As an entree, Dark and Stormy each ordered the seafood special: lobster ravioli generously adorned with lobster, scallops, shrimp, tomatoes, and asparagus ($26.99) in a white wine sauce. We all tried some and agreed that lobster ravioli is so often marred by a heavy sauce, but this was not.
Mary is a connoisseur of fish tacos and was pleased but not particularly impressed by the Pilot House version ($19.95), which included black beans and was made with mahi mahi.
Jim’s dish of mussels marinara ($19.95), were pronounced very tasty. They arrived as an enormous mound of relatively small shells concealing a plate of pasta in a sauce worth sopping up with the bread that came alongside.
Gina was pleasantly surprised by her baked scallops ($21,95), a dish that many restaurants badly mangle. A small plate of a dozen or so large day boat scallops, with crunchy crumb topping, were nestled into a delicious sherry butter sauce, and came with rice and crunchy green beans. The scallops were perfectly done, moist inside but cooked through.
We were kidding, in the beginning, about the waitstaff calling their boyfriends. The team at the Pilot House is professional and pleasant, and at one point a passing staffer alerted us that the Bruins were winning in a playoff game that we could not see from our vantage point.
Gina and the Big Dog enjoyed this spot in a different way when stopping in recently for an afternoon snack and beverage at the bar. It was evident during that stop that the Pilot House is the sort of dependable yet adventuresome restaurant where you go with people who are important to you. We did that, and we were not disappointed.
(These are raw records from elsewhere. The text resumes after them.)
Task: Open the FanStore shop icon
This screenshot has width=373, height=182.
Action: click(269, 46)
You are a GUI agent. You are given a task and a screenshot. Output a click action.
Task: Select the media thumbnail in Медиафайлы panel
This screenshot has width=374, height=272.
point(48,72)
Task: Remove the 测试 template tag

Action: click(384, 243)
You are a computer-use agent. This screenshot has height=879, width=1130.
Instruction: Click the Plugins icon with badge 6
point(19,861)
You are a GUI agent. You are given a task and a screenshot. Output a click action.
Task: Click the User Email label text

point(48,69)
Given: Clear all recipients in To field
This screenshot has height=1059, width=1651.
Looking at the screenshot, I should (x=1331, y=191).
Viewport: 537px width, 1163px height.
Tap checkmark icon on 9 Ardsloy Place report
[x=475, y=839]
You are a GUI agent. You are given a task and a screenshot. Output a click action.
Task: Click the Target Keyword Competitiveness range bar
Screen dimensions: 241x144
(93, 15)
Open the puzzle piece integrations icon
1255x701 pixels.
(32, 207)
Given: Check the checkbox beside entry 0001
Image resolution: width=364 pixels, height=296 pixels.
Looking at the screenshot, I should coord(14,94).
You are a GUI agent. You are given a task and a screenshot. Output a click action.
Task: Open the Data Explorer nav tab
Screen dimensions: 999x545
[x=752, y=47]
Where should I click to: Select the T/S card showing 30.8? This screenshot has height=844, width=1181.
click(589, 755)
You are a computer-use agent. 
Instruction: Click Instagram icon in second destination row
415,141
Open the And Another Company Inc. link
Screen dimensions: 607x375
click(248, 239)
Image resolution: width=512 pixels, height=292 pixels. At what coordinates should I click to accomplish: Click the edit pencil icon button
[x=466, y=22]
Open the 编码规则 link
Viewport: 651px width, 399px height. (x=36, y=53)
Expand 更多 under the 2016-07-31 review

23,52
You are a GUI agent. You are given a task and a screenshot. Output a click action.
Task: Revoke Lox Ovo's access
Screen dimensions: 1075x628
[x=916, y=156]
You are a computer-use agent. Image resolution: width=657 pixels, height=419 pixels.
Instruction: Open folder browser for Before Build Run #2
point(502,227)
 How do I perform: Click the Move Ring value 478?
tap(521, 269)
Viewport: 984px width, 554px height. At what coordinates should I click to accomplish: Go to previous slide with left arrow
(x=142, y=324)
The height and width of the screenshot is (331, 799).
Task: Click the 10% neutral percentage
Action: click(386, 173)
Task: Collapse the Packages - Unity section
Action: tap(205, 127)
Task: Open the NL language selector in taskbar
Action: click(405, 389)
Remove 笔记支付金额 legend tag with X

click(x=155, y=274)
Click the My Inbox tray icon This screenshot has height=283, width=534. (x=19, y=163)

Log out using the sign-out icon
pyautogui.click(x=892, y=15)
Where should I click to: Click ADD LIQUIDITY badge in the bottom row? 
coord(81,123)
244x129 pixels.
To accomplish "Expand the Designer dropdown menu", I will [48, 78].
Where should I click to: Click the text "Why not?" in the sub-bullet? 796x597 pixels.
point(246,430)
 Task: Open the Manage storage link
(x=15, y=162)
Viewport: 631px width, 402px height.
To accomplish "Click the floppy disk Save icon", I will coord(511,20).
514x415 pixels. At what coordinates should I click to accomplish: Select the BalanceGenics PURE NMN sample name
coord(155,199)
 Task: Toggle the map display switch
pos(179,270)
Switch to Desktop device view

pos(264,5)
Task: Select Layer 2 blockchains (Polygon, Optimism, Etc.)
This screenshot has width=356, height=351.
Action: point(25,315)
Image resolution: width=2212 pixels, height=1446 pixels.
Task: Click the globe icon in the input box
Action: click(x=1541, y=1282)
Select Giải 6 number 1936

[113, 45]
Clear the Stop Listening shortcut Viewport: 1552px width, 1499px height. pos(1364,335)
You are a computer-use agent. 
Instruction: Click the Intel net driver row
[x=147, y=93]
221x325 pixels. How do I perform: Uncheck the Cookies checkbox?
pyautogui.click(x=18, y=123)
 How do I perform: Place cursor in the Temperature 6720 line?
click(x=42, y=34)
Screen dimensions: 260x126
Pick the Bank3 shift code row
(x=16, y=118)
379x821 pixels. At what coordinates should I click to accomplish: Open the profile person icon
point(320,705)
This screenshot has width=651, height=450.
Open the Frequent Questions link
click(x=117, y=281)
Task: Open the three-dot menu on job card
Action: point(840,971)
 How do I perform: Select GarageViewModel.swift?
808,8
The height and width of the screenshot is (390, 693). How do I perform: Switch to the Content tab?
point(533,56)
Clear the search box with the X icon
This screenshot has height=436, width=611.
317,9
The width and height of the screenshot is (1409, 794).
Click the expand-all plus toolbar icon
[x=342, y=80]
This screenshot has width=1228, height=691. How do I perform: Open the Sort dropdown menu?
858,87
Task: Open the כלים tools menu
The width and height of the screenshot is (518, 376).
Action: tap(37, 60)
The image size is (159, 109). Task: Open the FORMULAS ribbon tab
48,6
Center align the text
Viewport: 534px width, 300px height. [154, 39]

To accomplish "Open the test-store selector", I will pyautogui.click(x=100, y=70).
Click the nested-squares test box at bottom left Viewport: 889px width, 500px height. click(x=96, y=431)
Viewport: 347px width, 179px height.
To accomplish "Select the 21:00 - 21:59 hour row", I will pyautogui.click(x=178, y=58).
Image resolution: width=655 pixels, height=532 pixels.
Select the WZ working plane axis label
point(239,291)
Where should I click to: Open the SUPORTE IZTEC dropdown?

The Pilot House Restaurant and Lounge
14 Gallo Road, Sandwich
At the Pilot House Restaurant, you can see the east end of the Cape Cod Canal from pretty much every seat. A step down here, a couple of steps up there, and you get a multi-level extravaganza of entertaining views.
Of course, Gina and the Big Dog sat at the bar, where you get peeks of sparkly water but not much else in terms of view. We did get to see an excellent golf tournament on TV, and we had a great view of the Pilot House’s excellent selection of unusual wines.
We don’t usually dwell on the alcohol, but let us do that for a moment. We ordered two glasses of Cabernet Sauvignon in order to compare them: one Justin, which we had only ever seen by the bottle at The Rye Tavern in Plymouth, and a Josh Cellars, which the Big Dog gets at The Lobster Trap in nearby Pocasset (and which we just realized we’ve never mentioned). Lucky Gina got the $12 Justin, and the Big Dog got the $8 Josh. Both were rich, lush Cabs, full of fruit but not jammy, but when it came time to order a second glass we decided that the distinction wasn’t worth $4, and we ordered another pair of Joshes.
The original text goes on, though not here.